**Quoted text**
————

Gentle Giant

Inspired by YouTube I just got a couple of Gentle Giant DVD’s. I am SO pumped.

I’ve been a fan of Gentle Giant for 30 years or so. I first got Power and the Glory just because I liked the cover. I couldn’t stand the music. A year or so later I talked to a guy on the school bus who loved them and he suggested Free Hand, which was new at that point. I listened to it, liked it a little bit, and went back and listened to Power and the Glory. I still didn’t get it, but listened to it (and I mean listened) almost daily in, uhmm, an enhanced state. I started appreciating it more and more, as I did Free Hand. I got all their US releases in the next year (Three Friends, Octopus, Playing the Fool, Interview) and absolutely loved them. I was able to score a couple of imports as well as their other new releases over the next five years. The imports misteriously disappeared the night I had a fellow fan and record collector over.

Gentle Giant were, as a friend said after seeing them in concert, artists. They weren’t just another prog rock band with a mellotron. They didn’t have a gimmick, they had tons of gimmicks. They were founded by the Shulman brothers, all graduates of the Royal Conservatory. They recruited “keyboard wizard” Kerry Minnear as well as an excellent drummer and an excellent guitarist (John Weathers and Gary Green). I’d never seen them in concert, so this has been an incredible treat.

Their music is incredibly complex. I’ve been listening it since 20 years before I was married, so my wife never really got properly exposed to it, that is, she never sat down and gave it her complete attention. After watching 3 hours of footage over the last couple of nights, she said their music can’t really be appreciated till you give it your full attention. They’ll be doing incredible hard rock one minute, and the next singing a capella a four or five part counterpoint. You really have to be on your feet or know the music really well.

But more than anything else, from the videos I am impressed with their musicianship. I remember my high-school friend saying that there were points when they were all playing acoustic guitars, and there was a point when they were all seated at a 30-foot-long marimba. In the concerts on the video, there are a few points at which four of them are playing recorders, four of them playing guitars, and one point at which they’re all playing drums and then toy xylophones. And the toy xylophones aren’t a gimmick, they’re making real music with them. The bass player (I think Derrick Schulman) also plays violin, trumpet, recorder, and guitar. The guitarist also plays recorder, the drummer plays recorder and vibes, etc. Kerry Minnear is an absolute wizard. He is flat-out the best keyboardist I’ve seen – amazing on the clavinet, synth, piano, everything, but also on the vibes, and he plays recorder and cello as well as being the second lead vocalist. And my gushing over him should take nothing away from the other musicians, all of whom are absolutely top-notch.

The DVD’s are actually a pretty good deal – they have CD’s in them too. Anyone who likes art-rock really oughta buy them.

Yep - I’m a Gentle Giant fan too – they really are an acquired taste ( :laughing: ). When I was a teenager of open mind and in need of cerebral enrichment, I plopped on some of my brothers records and marvelled at the syncopations and complex arrangements. It was all fairly odd, but fun to figure out.

————

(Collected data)
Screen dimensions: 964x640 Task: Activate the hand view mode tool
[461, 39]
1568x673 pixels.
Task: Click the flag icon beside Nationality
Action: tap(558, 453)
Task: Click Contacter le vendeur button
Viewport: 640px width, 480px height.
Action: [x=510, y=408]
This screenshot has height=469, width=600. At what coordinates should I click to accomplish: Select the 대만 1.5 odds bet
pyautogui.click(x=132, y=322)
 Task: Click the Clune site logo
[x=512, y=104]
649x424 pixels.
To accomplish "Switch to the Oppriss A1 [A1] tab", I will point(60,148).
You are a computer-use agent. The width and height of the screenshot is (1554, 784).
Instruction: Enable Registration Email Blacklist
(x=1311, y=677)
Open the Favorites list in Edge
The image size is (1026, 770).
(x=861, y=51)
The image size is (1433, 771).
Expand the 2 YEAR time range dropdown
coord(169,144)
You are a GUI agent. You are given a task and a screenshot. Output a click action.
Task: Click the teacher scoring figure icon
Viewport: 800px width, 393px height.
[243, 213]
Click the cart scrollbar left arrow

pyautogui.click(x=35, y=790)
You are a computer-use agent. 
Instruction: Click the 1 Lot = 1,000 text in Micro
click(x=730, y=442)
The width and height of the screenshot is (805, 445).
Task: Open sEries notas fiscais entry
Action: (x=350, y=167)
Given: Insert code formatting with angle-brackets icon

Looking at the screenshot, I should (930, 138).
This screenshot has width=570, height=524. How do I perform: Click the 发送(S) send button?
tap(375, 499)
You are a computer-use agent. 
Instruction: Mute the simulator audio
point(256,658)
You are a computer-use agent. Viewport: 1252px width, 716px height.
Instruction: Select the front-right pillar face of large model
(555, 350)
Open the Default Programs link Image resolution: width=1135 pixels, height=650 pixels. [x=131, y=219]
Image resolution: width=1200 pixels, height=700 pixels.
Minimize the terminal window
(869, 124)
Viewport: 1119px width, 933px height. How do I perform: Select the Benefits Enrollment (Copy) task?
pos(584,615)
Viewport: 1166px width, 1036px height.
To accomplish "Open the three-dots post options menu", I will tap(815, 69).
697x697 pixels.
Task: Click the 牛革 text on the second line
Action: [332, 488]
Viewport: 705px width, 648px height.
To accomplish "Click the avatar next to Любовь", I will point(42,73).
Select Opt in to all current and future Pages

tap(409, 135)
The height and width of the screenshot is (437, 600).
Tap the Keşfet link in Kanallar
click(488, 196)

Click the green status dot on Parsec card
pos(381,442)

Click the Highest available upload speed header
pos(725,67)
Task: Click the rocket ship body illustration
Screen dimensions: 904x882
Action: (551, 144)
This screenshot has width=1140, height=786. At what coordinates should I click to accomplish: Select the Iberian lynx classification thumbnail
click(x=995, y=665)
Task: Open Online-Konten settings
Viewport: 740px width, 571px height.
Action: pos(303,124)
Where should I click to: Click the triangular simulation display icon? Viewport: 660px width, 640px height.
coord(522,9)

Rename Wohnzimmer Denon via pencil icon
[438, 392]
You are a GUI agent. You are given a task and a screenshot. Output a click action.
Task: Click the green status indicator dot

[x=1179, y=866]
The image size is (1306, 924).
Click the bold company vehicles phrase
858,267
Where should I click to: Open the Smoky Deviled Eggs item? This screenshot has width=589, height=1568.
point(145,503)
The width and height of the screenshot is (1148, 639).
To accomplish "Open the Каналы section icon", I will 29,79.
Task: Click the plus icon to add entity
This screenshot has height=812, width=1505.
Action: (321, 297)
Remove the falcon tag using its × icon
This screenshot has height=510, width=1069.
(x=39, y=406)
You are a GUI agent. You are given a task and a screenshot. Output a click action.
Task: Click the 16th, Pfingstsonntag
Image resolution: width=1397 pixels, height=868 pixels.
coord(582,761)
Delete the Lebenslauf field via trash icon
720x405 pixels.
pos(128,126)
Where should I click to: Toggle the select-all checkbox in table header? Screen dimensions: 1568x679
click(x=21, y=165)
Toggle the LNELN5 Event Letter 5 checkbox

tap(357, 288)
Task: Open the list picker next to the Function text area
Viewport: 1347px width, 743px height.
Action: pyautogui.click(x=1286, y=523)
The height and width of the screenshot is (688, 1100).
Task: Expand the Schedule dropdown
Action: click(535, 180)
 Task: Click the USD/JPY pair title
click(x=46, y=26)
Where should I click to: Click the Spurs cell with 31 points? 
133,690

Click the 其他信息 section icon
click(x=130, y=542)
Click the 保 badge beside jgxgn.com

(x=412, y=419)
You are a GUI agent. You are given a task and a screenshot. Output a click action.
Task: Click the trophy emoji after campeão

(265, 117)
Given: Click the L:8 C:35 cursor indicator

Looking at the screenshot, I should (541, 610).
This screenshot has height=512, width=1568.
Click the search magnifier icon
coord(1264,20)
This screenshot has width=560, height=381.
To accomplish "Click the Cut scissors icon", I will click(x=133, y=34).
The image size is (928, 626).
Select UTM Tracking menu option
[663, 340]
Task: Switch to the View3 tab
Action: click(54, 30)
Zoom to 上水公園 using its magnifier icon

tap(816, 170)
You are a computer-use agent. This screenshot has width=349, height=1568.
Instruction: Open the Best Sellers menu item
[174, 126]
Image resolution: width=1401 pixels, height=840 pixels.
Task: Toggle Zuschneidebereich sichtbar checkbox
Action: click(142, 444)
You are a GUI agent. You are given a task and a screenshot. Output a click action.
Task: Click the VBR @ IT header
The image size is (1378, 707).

————

**Exercise brief**
Please answer these questions on the Gentle Giant post, one line each.
1. Which Gentle Giant album did the writer get first, and why?
2. What school did the Shulman brothers graduate from?
3. What else do the Gentle Giant DVDs include?

**Response**
1. Power and the Glory, because the writer liked the cover.
2. The Royal Conservatory.
3. CDs.